> Task requirements
Check every line of the entries below for the word "will", and copy the ones that have it.

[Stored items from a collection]
○ ○ ○

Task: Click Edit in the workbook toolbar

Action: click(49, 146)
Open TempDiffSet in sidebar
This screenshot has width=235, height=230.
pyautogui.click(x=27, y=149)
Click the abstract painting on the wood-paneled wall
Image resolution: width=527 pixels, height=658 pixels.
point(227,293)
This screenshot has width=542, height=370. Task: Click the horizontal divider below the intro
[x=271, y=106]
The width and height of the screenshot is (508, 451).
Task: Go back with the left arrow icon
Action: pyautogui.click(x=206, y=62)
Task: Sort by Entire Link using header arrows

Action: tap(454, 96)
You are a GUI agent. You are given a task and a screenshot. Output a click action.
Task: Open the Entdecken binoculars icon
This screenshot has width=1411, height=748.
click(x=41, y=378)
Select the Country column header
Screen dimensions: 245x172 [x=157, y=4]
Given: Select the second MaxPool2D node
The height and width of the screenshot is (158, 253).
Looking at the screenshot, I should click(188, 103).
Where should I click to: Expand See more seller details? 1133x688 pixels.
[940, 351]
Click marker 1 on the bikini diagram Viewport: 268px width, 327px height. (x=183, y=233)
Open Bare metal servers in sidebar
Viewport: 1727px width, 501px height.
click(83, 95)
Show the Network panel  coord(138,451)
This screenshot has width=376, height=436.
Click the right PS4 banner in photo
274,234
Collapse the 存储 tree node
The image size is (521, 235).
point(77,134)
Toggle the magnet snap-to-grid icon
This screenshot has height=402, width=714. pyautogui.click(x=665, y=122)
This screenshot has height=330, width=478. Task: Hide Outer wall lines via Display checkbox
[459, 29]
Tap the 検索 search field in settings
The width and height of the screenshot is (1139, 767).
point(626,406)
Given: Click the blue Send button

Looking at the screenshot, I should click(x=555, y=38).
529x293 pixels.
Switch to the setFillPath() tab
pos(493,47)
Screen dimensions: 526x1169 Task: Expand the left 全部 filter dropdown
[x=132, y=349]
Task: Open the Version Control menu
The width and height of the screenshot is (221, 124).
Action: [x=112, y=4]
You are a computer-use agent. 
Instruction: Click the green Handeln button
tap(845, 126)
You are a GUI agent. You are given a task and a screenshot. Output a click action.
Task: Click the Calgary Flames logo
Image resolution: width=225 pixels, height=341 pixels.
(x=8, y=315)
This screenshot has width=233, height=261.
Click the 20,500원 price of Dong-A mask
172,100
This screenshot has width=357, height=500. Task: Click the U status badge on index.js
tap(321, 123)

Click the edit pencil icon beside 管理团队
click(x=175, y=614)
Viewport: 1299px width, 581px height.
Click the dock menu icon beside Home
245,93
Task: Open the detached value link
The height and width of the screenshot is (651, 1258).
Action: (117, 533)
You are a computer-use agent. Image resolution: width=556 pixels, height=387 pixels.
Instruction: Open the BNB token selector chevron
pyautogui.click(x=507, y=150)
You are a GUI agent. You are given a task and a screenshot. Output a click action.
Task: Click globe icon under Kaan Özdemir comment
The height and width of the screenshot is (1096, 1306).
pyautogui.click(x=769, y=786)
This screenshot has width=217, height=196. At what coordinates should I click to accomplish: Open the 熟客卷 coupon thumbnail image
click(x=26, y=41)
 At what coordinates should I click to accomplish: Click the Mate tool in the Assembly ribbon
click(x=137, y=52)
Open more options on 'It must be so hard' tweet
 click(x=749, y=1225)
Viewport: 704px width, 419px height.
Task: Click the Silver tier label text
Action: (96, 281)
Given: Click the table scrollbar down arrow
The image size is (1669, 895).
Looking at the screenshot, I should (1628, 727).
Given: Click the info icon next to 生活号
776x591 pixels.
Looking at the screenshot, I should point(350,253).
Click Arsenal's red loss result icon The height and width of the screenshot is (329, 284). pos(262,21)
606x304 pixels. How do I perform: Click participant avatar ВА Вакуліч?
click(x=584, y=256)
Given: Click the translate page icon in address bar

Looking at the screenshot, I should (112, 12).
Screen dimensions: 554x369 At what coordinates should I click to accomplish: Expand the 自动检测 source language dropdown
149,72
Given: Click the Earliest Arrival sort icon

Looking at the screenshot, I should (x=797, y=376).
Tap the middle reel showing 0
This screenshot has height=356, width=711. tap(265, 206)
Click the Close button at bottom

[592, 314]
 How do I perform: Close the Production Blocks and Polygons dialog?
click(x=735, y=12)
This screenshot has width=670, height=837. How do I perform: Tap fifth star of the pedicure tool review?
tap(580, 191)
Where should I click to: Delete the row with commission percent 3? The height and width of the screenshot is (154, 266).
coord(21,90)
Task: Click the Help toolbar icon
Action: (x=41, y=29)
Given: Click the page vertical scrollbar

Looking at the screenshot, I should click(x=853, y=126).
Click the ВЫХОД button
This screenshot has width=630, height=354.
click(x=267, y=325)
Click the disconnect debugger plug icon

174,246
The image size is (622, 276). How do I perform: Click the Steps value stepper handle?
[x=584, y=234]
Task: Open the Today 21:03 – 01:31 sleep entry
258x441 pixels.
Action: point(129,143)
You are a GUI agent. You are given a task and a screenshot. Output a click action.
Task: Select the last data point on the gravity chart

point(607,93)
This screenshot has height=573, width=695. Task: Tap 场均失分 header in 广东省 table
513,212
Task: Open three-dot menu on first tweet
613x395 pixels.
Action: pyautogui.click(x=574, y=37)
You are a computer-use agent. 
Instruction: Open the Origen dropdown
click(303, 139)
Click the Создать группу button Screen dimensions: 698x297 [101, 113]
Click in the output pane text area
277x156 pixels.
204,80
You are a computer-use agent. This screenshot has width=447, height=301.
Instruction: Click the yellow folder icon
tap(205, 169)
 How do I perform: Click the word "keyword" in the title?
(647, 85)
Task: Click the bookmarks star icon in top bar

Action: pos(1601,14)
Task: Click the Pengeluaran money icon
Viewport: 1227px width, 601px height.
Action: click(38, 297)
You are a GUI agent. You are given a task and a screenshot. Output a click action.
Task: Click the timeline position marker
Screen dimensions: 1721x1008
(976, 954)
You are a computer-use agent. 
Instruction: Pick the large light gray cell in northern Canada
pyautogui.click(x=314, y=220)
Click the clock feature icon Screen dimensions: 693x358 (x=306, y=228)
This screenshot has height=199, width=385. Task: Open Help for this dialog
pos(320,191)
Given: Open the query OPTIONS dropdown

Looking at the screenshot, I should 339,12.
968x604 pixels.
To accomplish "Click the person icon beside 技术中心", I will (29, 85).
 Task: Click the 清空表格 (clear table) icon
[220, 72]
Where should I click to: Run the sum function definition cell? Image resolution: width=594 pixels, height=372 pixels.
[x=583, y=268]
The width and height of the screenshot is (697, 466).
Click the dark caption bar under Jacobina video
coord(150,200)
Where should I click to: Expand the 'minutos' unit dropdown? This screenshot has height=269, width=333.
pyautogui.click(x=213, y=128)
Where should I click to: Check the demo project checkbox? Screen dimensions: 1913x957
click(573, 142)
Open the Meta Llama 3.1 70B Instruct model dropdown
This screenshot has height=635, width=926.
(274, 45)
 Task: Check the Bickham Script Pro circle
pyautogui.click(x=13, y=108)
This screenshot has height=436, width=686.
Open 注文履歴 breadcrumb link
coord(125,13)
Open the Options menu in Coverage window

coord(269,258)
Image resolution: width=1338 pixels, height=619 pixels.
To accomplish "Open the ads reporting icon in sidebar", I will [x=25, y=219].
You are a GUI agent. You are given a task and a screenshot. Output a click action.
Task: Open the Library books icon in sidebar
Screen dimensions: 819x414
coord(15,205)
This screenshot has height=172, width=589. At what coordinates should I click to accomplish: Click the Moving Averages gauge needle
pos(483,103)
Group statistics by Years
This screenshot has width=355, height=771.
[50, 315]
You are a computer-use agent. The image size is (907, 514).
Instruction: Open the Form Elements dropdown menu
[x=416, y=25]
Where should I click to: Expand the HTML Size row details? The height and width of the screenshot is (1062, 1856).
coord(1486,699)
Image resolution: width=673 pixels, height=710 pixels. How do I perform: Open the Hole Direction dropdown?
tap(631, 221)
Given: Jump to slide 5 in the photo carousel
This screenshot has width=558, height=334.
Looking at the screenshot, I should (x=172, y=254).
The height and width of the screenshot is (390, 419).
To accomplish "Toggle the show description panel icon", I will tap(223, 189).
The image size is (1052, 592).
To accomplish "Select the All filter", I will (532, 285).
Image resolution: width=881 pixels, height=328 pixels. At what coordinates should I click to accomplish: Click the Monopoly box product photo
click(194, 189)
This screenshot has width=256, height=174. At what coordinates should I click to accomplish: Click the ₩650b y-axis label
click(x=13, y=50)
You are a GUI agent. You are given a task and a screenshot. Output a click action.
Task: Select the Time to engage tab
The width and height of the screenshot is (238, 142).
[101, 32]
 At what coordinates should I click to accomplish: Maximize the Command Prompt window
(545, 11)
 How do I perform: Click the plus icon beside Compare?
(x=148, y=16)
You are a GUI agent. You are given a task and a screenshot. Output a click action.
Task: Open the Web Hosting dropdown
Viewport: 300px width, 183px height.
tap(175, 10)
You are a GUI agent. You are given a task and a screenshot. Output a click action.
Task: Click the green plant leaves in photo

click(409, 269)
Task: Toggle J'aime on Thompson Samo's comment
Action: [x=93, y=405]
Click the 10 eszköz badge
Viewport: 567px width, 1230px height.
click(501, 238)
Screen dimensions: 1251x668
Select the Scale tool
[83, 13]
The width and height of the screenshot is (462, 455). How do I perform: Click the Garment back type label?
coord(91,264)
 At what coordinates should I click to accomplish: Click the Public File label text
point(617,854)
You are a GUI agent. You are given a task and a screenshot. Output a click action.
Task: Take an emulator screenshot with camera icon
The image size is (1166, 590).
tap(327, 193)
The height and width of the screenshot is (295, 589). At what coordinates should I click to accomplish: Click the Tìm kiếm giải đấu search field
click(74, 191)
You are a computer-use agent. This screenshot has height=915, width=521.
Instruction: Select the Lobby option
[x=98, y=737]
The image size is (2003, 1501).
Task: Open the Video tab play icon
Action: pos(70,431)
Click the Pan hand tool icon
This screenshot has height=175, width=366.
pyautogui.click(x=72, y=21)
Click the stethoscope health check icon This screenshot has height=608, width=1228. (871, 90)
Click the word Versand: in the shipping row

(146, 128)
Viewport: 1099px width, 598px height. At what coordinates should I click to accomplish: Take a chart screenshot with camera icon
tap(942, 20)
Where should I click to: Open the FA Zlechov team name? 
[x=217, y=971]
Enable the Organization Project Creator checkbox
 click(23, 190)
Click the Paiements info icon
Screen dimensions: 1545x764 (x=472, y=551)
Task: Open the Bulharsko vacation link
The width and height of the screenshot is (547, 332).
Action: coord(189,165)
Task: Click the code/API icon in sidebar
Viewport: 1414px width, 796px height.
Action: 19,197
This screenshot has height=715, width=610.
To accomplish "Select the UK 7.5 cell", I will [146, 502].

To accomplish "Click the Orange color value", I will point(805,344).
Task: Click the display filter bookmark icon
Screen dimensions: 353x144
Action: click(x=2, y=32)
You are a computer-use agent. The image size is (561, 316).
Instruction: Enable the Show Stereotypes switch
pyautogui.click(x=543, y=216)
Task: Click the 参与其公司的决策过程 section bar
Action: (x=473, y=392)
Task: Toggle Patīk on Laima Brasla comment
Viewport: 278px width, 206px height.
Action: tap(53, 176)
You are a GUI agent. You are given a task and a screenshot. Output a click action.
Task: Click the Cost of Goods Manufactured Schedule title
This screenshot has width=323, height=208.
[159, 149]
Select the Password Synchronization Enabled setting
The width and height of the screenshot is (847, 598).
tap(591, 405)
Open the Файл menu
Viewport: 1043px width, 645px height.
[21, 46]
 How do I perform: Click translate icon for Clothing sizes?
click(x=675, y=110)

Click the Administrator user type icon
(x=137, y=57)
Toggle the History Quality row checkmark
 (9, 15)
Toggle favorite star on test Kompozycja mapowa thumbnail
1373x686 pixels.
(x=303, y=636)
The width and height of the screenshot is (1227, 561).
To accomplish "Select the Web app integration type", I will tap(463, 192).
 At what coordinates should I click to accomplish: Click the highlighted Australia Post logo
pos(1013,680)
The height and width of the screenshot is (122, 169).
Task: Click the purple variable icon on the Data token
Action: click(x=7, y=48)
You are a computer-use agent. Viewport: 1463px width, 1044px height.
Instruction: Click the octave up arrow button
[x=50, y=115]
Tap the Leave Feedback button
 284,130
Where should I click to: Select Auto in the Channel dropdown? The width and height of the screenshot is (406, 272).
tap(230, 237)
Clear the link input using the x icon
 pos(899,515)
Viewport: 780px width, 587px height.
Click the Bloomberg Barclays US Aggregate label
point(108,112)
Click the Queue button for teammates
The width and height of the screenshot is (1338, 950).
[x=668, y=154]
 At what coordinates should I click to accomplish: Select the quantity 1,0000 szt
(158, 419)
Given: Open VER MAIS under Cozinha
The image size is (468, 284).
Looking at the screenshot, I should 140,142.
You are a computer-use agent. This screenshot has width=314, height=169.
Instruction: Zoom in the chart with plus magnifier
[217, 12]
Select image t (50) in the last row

○ ○ ○

> Task result
To accomplish "Click the person icon beside 技术中心", I will (29, 85).
To accomplish "Open the ads reporting icon in sidebar", I will [x=25, y=219].
To accomplish "Toggle the show description panel icon", I will tap(223, 189).
To accomplish "Select the All filter", I will (532, 285).
To accomplish "Select the UK 7.5 cell", I will [146, 502].
To accomplish "Click the Orange color value", I will point(805,344).
To accomplish "Select the Web app integration type", I will tap(463, 192).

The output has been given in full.